Thief of Shadows by Elizabeth Hoyt

I’m drawn by spoilers. Having read the synopses for all the Maiden Lane books, I knew that the Ghost of St. Giles plots were coming up, and I was stoked. I loved his quick appearances in the early books, especially when I found out who the Ghost was. So if you haven’t spoiled yourself already and don’t want to know, then you may want to step way from this review now.


One-Sentence Synopsis
A man who maintains the utmost propriety during the day becomes a defender of the innocent at night, but when he falls for a beautiful lady above his station, he finds himself struggling with the rigid lifestyle he’s promised himself to maintain. For a full synopsis, see this book’s Goodreads page.

The Good Stuff
Can we talk about how much I adore the Ghost of St. Giles? First of all, I love the whole “secret life” thing, where the hero has to keep a secret but you know the heroine is going to find out. And it’s so fun when she does, because then she plays coy, and in this case, she kind of messes with his head in a very steamy moment (which I’ll bring up later).

In this case, the double life is highly pronounced.
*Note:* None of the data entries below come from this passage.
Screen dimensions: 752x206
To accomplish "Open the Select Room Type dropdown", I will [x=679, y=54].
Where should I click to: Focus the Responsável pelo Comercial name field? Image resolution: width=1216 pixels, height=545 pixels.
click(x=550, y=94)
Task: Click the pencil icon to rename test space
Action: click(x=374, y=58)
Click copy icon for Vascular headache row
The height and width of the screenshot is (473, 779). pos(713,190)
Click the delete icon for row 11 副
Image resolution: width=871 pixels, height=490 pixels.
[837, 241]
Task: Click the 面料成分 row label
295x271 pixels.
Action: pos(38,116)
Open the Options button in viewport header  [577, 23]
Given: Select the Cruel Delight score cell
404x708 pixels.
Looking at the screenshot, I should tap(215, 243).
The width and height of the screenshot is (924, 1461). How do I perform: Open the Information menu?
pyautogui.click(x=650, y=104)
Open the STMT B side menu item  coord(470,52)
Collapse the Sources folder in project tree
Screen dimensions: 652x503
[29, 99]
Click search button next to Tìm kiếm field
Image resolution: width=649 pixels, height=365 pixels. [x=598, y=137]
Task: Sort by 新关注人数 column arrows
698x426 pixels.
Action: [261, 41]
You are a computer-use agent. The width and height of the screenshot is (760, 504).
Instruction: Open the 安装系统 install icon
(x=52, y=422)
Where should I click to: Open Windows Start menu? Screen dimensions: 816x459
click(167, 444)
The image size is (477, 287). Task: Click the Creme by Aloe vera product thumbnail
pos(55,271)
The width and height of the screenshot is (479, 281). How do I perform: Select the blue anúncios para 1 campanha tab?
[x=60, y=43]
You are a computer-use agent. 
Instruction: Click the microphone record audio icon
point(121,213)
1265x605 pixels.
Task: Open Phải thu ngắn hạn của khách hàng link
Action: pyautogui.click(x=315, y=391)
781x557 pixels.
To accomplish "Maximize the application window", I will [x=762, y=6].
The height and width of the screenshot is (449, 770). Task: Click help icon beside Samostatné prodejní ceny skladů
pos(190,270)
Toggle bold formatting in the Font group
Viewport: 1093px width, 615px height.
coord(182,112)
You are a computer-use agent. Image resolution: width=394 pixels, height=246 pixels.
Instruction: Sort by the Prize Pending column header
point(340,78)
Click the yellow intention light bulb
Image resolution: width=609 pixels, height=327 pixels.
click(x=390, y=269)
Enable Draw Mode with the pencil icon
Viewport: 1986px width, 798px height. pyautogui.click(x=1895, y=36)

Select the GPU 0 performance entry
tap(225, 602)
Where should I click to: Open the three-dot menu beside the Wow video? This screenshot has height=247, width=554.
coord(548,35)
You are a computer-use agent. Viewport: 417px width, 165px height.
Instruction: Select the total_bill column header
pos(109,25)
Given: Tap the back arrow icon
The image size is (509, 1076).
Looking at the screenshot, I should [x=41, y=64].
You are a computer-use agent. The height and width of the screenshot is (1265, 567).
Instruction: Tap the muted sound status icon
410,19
By day, Winter is a good man, running an orphanage and trying to do right by those on the dangerous streets of St. Giles. He’s also very somber. But when he’s the Ghost, he’s flirty and brave and delightful. When Isabel figures it out, it’s a seriously fun ride of ” Does she know?” and “Does he know that I know?” And somehow, that dynamic brings about those feels that I love.


There is also a character swap in the traditional roles that heroes and heroines usually take in historical romance. Many of the traits prominent in heroines make up Winter’s character, while Isabel definitely has more of a male view on sex and romance.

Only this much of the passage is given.